◆ **WRITTEN PROBLEM**
Edit the listing, starting with the line that contains "Click the Closes" and going on through the line that contains "Open the lambda". Swap "Viewport" for "Display", keep everything else unchanged, and return only those lines.

◆ **STORED RECORDS**
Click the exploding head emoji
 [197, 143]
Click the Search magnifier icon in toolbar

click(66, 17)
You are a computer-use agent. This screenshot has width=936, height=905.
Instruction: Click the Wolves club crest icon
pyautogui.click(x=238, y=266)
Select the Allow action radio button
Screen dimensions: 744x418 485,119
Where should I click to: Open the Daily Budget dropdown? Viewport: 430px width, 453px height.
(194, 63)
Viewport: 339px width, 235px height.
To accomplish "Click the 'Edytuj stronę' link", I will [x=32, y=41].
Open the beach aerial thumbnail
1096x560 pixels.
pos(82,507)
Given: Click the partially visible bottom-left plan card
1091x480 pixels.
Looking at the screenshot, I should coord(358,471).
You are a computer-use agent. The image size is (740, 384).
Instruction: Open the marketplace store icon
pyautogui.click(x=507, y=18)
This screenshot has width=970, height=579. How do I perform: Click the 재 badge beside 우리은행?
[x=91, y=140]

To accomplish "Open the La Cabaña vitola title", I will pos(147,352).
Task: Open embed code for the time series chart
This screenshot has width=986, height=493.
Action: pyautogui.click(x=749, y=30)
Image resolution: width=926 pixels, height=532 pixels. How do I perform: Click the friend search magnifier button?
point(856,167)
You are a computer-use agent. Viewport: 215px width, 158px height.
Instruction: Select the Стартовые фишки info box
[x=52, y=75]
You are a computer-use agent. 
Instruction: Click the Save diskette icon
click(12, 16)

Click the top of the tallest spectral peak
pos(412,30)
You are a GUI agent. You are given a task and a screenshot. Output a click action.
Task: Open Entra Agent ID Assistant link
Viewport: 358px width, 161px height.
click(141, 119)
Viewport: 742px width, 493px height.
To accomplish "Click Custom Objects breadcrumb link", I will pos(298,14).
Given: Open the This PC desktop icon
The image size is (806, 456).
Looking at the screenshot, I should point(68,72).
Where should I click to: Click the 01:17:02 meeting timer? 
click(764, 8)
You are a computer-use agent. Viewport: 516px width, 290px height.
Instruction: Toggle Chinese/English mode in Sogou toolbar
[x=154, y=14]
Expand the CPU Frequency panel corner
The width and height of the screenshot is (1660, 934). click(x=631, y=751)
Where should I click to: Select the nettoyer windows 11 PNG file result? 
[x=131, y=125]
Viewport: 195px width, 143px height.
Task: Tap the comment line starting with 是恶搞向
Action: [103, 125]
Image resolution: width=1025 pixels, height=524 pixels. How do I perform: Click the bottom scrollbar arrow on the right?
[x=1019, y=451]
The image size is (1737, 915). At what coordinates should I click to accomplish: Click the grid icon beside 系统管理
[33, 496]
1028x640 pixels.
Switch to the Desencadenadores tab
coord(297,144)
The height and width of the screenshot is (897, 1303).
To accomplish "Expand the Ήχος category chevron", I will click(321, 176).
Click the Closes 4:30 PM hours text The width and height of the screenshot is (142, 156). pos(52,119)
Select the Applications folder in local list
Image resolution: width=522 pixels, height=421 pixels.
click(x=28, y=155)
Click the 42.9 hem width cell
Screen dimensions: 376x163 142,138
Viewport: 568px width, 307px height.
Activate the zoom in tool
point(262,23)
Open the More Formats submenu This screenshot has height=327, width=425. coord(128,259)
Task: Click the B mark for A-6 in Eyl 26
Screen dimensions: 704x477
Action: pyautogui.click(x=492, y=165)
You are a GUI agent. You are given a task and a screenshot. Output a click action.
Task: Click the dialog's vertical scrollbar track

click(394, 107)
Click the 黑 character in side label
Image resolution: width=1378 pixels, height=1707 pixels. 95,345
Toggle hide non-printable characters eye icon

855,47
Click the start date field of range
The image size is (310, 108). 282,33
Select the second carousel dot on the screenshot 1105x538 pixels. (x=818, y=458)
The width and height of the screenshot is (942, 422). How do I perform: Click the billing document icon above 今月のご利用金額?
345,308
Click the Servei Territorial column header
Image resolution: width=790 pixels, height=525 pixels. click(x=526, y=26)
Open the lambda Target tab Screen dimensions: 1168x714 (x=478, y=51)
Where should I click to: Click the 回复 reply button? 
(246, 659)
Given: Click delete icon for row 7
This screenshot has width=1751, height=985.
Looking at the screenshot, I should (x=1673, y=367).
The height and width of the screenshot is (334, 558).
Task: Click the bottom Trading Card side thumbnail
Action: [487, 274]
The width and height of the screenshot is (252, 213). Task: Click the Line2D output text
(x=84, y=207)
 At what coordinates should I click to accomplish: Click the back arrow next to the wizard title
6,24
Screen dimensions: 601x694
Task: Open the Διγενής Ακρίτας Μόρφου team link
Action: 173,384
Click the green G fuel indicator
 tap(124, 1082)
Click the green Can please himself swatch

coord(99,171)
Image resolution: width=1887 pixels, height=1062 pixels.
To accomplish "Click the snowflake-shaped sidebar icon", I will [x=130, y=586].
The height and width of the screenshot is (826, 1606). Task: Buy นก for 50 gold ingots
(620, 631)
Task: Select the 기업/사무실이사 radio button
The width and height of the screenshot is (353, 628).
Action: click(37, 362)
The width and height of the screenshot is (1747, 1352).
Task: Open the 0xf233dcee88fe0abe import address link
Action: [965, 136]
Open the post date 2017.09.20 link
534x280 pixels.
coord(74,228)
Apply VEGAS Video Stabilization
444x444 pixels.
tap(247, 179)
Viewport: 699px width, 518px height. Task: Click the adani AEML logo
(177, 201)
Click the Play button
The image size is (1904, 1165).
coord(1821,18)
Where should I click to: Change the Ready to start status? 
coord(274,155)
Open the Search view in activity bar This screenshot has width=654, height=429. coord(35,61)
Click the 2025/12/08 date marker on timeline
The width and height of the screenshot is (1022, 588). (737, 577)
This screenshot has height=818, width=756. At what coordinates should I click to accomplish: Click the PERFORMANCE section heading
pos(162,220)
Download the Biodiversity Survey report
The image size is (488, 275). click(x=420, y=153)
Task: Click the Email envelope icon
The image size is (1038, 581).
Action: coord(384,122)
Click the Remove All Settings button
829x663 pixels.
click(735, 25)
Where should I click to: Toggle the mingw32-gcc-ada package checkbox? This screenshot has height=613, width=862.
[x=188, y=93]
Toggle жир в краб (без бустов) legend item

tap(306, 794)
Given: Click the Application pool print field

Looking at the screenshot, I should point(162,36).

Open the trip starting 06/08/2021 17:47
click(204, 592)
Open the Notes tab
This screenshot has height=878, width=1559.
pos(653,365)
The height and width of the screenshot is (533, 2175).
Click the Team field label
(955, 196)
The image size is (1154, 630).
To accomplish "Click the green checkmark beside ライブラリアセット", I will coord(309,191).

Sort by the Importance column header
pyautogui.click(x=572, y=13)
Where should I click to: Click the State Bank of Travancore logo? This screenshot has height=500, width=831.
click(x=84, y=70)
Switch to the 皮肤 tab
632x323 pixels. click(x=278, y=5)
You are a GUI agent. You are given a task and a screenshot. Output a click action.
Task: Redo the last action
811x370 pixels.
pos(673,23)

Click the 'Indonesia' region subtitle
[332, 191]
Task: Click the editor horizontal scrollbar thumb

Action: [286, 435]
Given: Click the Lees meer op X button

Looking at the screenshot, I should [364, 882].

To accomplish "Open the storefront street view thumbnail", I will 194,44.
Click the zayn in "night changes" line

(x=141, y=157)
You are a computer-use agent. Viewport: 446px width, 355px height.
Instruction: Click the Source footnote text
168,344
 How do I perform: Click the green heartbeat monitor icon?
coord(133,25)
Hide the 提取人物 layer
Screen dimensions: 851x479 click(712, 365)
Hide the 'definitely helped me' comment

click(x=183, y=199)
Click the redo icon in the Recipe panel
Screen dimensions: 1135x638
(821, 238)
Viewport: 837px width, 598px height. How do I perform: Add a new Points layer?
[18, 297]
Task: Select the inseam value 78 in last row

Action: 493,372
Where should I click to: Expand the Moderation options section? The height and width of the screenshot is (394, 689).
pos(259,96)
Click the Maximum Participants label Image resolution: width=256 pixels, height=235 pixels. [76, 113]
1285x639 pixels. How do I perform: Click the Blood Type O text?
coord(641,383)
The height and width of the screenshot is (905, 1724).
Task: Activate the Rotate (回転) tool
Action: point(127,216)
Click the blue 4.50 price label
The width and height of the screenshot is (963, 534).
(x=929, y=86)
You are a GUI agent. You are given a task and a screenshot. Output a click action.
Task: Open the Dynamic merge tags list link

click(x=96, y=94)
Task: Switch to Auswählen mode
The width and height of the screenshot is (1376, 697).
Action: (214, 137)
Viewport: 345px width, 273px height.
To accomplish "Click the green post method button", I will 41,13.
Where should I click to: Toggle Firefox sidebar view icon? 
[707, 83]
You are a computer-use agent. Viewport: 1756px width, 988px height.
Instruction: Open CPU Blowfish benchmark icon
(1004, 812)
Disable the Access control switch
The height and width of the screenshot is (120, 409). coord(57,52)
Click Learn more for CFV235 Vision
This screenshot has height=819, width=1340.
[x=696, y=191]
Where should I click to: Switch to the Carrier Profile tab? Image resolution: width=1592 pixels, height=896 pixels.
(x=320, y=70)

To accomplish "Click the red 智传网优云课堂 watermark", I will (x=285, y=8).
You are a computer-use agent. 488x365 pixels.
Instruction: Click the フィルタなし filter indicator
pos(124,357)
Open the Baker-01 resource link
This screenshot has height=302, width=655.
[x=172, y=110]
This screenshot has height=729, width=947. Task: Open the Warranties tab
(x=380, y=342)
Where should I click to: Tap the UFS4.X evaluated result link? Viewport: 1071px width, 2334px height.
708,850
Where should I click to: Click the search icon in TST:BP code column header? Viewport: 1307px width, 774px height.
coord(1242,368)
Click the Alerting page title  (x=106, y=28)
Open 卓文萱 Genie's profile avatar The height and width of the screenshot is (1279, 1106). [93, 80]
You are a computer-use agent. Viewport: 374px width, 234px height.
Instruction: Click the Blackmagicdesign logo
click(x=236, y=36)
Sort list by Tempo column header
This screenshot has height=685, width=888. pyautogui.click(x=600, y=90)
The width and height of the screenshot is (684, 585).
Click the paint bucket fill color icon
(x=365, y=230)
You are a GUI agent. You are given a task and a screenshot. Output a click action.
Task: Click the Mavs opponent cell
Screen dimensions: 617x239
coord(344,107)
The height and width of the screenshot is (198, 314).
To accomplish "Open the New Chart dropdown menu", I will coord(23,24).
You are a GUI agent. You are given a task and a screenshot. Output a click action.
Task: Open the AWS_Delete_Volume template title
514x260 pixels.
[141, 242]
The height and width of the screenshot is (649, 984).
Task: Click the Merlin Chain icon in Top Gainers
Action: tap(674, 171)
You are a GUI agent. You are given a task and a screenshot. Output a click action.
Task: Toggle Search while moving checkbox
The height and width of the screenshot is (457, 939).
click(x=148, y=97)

◆ **PROBLEM SOLUTION**
Click the Closes 4:30 PM hours text The width and height of the screenshot is (142, 156). pos(52,119)
Select the Applications folder in local list
Image resolution: width=522 pixels, height=421 pixels.
click(x=28, y=155)
Click the 42.9 hem width cell
Screen dimensions: 376x163 142,138
Display: 568px width, 307px height.
Activate the zoom in tool
point(262,23)
Open the More Formats submenu This screenshot has height=327, width=425. coord(128,259)
Task: Click the B mark for A-6 in Eyl 26
Screen dimensions: 704x477
Action: pyautogui.click(x=492, y=165)
You are a GUI agent. You are given a task and a screenshot. Output a click action.
Task: Click the dialog's vertical scrollbar track

click(394, 107)
Click the 黑 character in side label
Image resolution: width=1378 pixels, height=1707 pixels. 95,345
Toggle hide non-printable characters eye icon

855,47
Click the start date field of range
The image size is (310, 108). 282,33
Select the second carousel dot on the screenshot 1105x538 pixels. (x=818, y=458)
The width and height of the screenshot is (942, 422). How do I perform: Click the billing document icon above 今月のご利用金額?
345,308
Click the Servei Territorial column header
Image resolution: width=790 pixels, height=525 pixels. click(x=526, y=26)
Open the lambda Target tab Screen dimensions: 1168x714 (x=478, y=51)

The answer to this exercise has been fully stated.